Answer

**step1** Understanding the Problem

We need to find the smallest number that, when divided by 6, by 15, or by 18, always leaves a remainder of 2.

**step2** Identifying the Core Concept

If a number leaves a remainder of 2 when divided by 6, 15, and 18, it means that if we subtract 2 from this number, the result will be perfectly divisible by 6, 15, and 18. To find the *least* such number, we first need to find the least common multiple (LCM) of 6, 15, and 18. Then, we will add the remainder (2) to this LCM.

Question1.step3 (Finding the Least Common Multiple (LCM) of 6, 15, and 18)

To find the LCM, we can list the multiples of each number until we find the first common multiple, or use prime factorization. Let's use prime factorization, which is a systematic way to find the LCM.
First, we break down each number into its prime factors:
$$6 = 2 \times 3$$
$$15 = 3 \times 5$$
$$18 = 2 \times 3 \times 3 = 2 \times 3^2$$
To find the LCM, we take the highest power of each prime factor that appears in any of the factorizations:
The prime factors are 2, 3, and 5.
The highest power of 2 is $$2^1$$ (from 6 and 18).
The highest power of 3 is $$3^2$$ (from 18).
The highest power of 5 is $$5^1$$ (from 15).
Now, we multiply these highest powers together to get the LCM:
$$LCM = 2^1 \times 3^2 \times 5^1 = 2 \times 9 \times 5$$
$$LCM = 18 \times 5$$
$$LCM = 90$$
So, the least common multiple of 6, 15, and 18 is 90.

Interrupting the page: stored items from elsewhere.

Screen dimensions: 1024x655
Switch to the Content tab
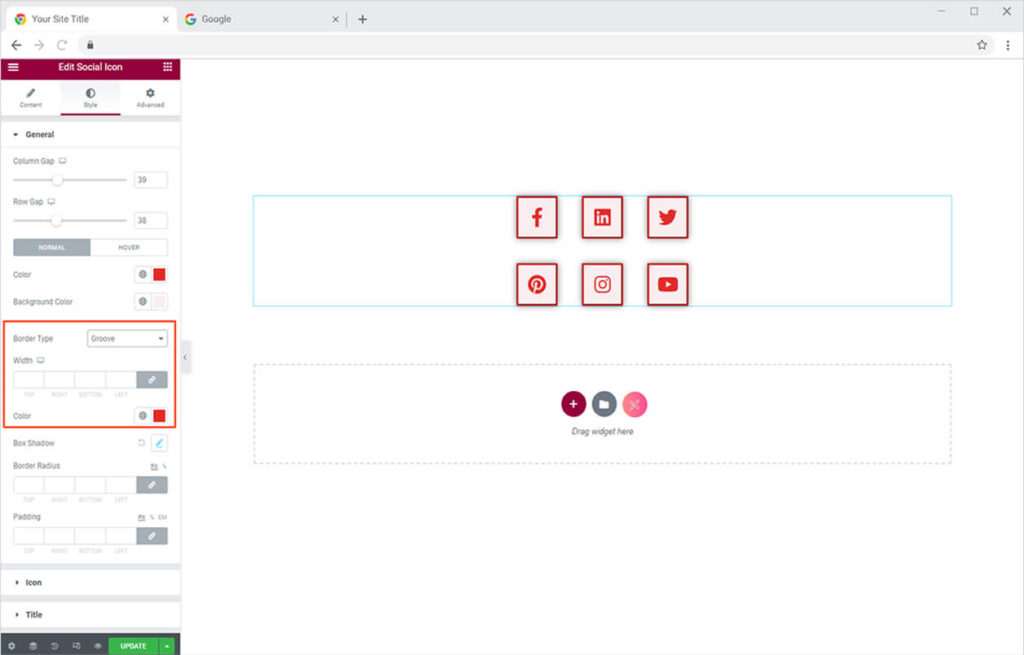pos(30,97)
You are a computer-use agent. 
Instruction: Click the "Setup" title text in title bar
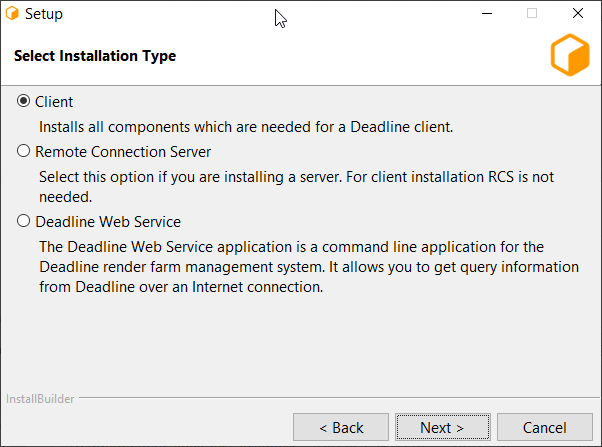point(43,14)
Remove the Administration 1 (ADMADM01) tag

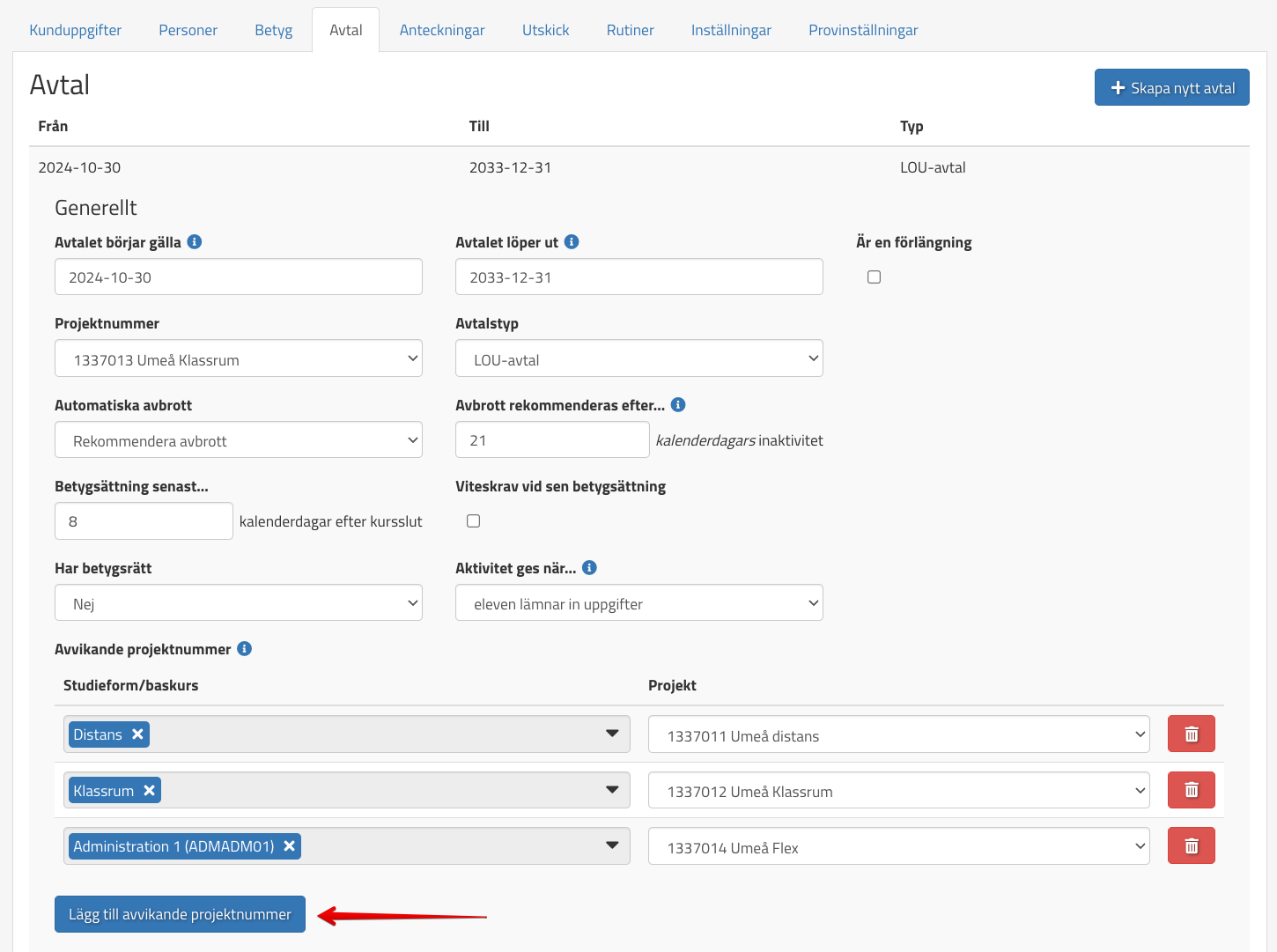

**step4** Calculating the Final Number

The LCM, 90, is the smallest number that is perfectly divisible by 6, 15, and 18. Since the problem states that the number we are looking for leaves a remainder of 2 in each case, we need to add 2 to the LCM.
The least number = LCM + Remainder
The least number = $$90 + 2$$
The least number = $$92$$
Therefore, the least number which when divided by 6, 15, 18 leaves the remainder 2 in each case is 92.